==== Source data ====
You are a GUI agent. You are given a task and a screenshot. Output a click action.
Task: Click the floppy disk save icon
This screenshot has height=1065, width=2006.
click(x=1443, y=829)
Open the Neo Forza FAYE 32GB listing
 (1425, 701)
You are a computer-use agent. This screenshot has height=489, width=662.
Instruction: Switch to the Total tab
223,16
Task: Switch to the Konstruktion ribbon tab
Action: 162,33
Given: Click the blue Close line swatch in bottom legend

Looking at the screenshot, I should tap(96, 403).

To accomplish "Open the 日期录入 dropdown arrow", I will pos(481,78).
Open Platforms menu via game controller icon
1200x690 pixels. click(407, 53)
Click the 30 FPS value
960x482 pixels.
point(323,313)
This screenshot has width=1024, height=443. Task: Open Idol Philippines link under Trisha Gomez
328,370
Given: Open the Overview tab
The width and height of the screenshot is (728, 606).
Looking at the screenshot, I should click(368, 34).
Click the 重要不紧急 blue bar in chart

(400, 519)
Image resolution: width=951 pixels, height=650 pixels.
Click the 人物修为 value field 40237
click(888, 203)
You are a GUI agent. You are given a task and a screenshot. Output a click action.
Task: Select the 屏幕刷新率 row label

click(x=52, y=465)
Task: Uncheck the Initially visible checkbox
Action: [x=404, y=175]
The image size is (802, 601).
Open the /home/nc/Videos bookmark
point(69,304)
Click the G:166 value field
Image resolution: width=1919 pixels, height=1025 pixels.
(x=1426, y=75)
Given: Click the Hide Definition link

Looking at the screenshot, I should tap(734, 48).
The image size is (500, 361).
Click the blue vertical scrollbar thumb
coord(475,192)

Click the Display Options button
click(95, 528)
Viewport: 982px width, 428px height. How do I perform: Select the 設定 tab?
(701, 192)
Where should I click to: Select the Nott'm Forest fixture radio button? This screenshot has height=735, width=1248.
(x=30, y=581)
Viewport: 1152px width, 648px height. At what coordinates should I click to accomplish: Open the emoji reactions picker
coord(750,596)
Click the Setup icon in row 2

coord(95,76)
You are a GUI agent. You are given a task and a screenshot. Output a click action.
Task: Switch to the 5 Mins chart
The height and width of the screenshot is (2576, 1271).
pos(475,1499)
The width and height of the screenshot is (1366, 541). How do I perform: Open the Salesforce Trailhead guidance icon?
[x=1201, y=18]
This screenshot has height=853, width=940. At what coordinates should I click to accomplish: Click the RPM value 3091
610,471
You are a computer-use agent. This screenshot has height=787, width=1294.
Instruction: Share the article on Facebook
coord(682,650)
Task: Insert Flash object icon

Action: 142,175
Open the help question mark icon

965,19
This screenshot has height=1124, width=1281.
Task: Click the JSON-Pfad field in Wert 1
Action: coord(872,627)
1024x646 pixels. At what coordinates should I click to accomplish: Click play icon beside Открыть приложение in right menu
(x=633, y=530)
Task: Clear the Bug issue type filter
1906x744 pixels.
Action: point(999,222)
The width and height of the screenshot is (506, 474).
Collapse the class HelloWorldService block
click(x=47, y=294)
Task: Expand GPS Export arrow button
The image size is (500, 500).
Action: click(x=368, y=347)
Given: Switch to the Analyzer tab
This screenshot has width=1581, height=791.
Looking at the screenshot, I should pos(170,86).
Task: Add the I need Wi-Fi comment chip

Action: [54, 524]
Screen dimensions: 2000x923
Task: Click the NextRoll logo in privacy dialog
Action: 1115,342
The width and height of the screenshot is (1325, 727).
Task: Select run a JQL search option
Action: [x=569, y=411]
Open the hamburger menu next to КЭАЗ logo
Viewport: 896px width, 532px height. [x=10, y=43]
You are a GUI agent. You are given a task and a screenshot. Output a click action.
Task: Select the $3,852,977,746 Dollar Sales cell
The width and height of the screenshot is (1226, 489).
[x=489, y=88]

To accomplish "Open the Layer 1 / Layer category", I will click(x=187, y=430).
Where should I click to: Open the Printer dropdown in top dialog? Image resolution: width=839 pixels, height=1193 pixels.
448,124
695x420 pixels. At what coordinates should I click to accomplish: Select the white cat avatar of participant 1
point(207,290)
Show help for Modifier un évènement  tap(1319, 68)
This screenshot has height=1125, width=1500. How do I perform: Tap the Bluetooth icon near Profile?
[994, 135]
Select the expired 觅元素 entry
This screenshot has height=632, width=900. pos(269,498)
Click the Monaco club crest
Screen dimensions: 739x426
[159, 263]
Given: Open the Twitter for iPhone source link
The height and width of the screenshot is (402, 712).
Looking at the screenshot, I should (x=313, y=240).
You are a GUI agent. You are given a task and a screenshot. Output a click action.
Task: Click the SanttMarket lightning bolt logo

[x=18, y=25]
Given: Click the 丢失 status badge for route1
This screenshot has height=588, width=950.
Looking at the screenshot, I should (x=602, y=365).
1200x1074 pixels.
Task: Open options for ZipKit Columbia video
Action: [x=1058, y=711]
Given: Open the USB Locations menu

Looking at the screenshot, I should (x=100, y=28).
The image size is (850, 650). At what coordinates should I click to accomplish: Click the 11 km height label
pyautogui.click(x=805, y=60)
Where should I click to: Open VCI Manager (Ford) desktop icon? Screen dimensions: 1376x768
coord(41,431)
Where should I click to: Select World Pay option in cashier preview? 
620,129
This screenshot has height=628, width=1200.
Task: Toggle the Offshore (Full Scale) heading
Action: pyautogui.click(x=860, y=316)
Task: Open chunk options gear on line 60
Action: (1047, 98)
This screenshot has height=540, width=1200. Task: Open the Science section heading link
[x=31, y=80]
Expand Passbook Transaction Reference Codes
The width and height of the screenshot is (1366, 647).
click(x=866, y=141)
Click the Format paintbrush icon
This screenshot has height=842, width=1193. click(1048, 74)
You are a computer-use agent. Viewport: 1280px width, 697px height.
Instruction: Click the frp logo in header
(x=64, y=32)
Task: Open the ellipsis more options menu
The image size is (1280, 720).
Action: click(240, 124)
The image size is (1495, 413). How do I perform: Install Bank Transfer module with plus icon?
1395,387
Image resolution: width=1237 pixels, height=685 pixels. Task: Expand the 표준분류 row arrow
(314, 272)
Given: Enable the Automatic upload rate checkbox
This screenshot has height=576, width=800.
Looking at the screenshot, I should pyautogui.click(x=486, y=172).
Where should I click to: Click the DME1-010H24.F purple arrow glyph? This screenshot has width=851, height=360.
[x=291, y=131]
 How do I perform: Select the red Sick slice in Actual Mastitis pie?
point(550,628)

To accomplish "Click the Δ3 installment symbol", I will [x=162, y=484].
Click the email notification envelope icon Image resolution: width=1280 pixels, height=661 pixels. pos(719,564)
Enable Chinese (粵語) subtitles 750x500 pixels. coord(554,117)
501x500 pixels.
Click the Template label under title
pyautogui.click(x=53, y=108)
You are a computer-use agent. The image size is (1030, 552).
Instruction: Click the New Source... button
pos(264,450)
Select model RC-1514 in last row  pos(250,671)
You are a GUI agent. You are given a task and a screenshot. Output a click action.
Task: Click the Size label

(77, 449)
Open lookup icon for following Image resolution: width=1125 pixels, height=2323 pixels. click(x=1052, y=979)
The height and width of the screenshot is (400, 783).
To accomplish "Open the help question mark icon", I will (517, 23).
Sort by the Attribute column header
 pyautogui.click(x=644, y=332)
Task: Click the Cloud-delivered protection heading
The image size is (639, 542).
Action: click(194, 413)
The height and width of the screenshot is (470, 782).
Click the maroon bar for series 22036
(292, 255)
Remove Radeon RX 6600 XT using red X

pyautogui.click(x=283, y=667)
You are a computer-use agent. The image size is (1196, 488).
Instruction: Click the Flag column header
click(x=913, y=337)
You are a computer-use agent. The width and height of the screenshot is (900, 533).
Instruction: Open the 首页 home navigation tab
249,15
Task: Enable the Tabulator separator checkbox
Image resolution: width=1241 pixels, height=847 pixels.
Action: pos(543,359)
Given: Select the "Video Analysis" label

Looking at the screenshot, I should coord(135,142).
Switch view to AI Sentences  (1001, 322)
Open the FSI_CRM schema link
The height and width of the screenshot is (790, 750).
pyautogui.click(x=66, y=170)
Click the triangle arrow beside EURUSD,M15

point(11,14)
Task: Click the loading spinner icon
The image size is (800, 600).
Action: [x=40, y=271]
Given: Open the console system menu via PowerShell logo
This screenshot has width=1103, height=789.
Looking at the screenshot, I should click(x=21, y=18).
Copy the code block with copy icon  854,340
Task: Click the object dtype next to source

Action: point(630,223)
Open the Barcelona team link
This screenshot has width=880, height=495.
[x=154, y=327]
====
Goal of the exercise:
Pick each line holding "Enable" out of the entries above and return it.

Solution for this problem:
Given: Enable the Automatic upload rate checkbox
Enable Chinese (粵語) subtitles 750x500 pixels. coord(554,117)
Task: Enable the Tabulator separator checkbox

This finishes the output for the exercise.